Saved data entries
-- Opening Marker --

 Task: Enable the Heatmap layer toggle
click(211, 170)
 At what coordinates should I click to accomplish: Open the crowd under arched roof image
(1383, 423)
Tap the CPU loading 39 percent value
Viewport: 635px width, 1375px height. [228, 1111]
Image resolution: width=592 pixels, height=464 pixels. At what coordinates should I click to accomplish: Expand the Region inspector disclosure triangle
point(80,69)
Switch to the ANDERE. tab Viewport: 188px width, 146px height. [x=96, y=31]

-- Closing Marker --
-- Opening Marker --

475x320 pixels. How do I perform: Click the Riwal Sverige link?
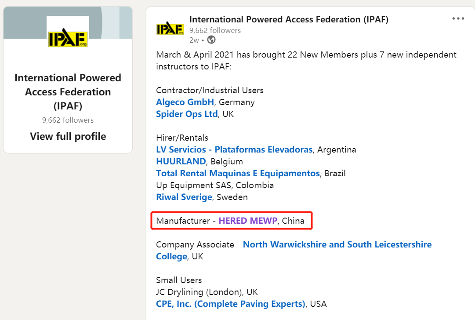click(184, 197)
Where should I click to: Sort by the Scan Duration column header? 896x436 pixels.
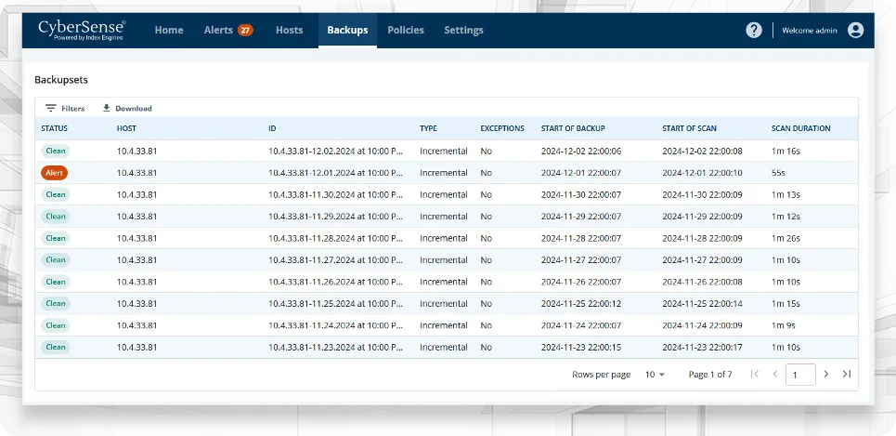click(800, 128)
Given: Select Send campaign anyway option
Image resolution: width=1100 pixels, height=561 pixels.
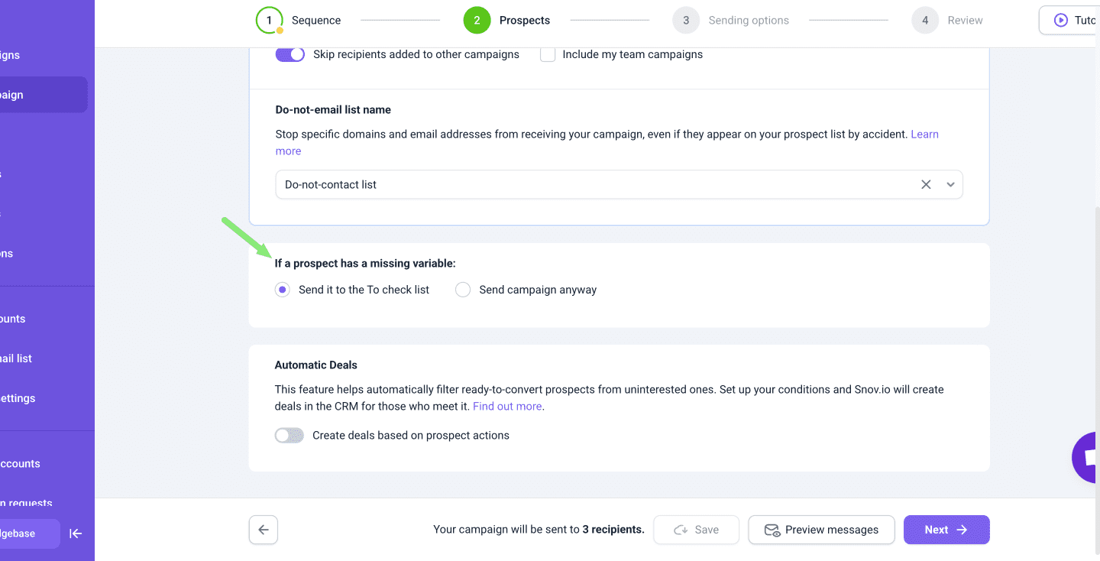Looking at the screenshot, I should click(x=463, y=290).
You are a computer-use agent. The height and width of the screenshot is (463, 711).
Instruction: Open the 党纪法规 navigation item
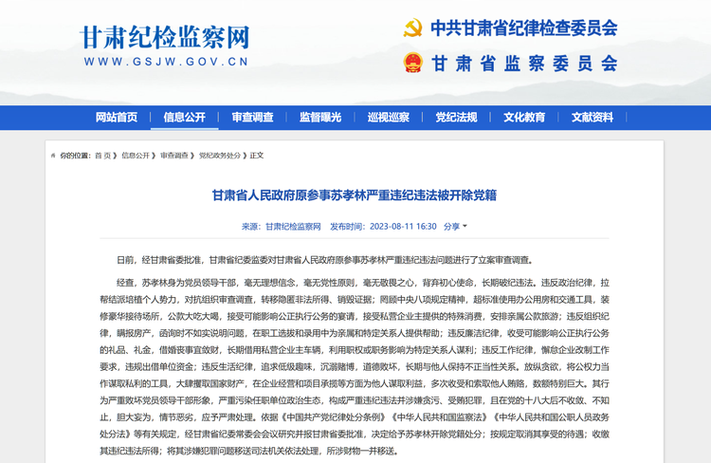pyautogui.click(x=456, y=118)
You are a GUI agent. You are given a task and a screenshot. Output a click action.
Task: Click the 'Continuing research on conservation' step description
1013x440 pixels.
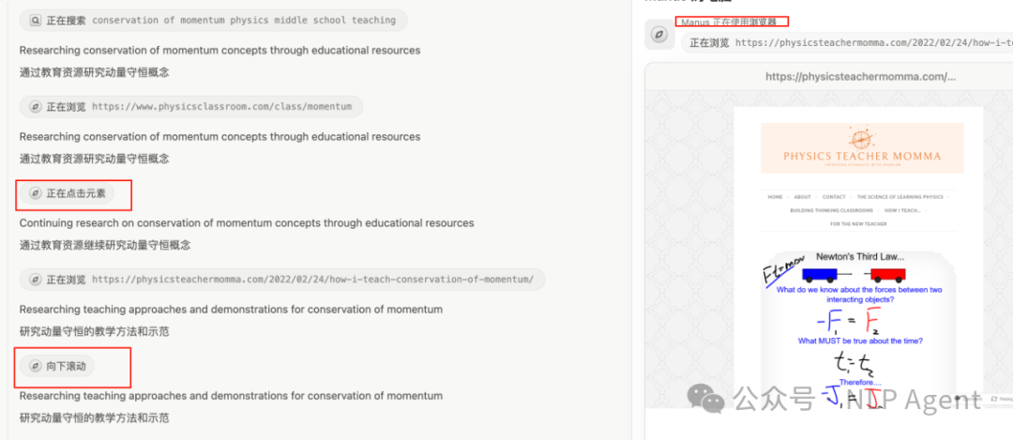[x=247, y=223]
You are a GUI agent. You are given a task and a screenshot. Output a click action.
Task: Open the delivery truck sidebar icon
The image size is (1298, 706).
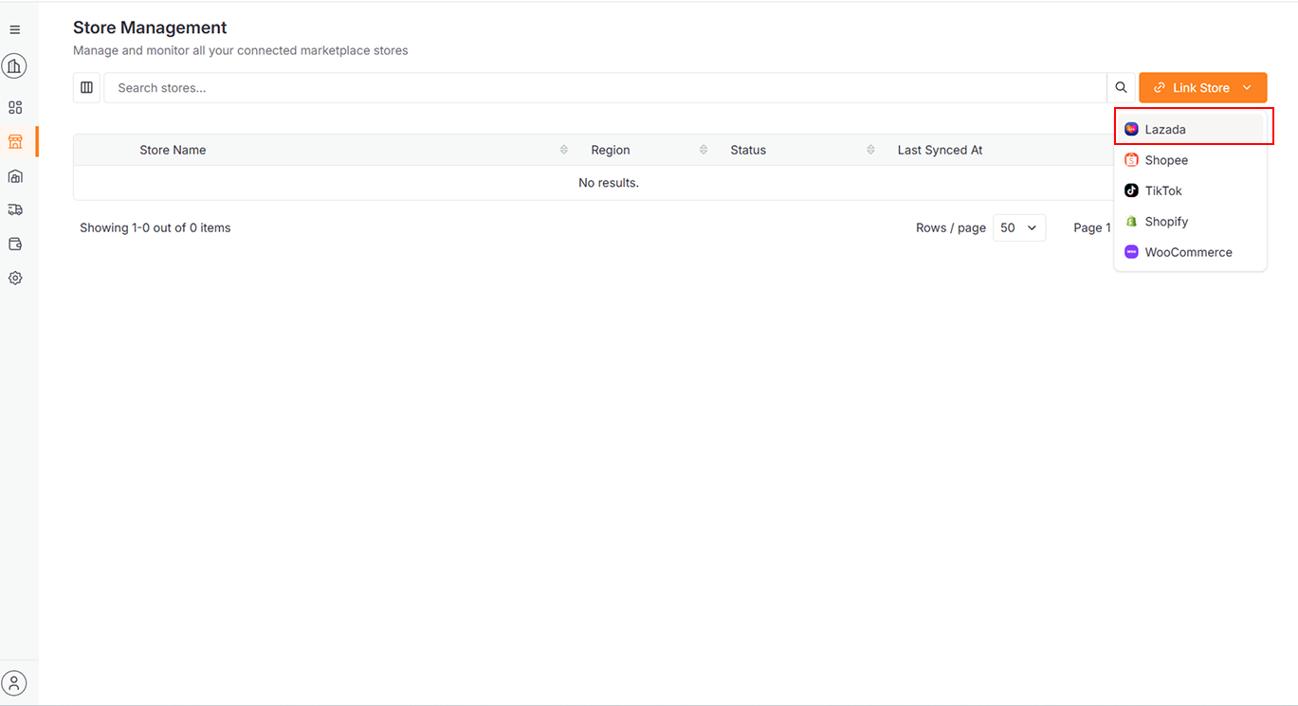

-- Closing Marker --

What the task asks ▸ Here the output must be the lines above from the line with "Image resolution: width=592" to the line with "Switch to the", both included, duplicated word for word and nothing else.

Expected answer ▸
Image resolution: width=592 pixels, height=464 pixels. At what coordinates should I click to accomplish: Expand the Region inspector disclosure triangle
point(80,69)
Switch to the ANDERE. tab Viewport: 188px width, 146px height. [x=96, y=31]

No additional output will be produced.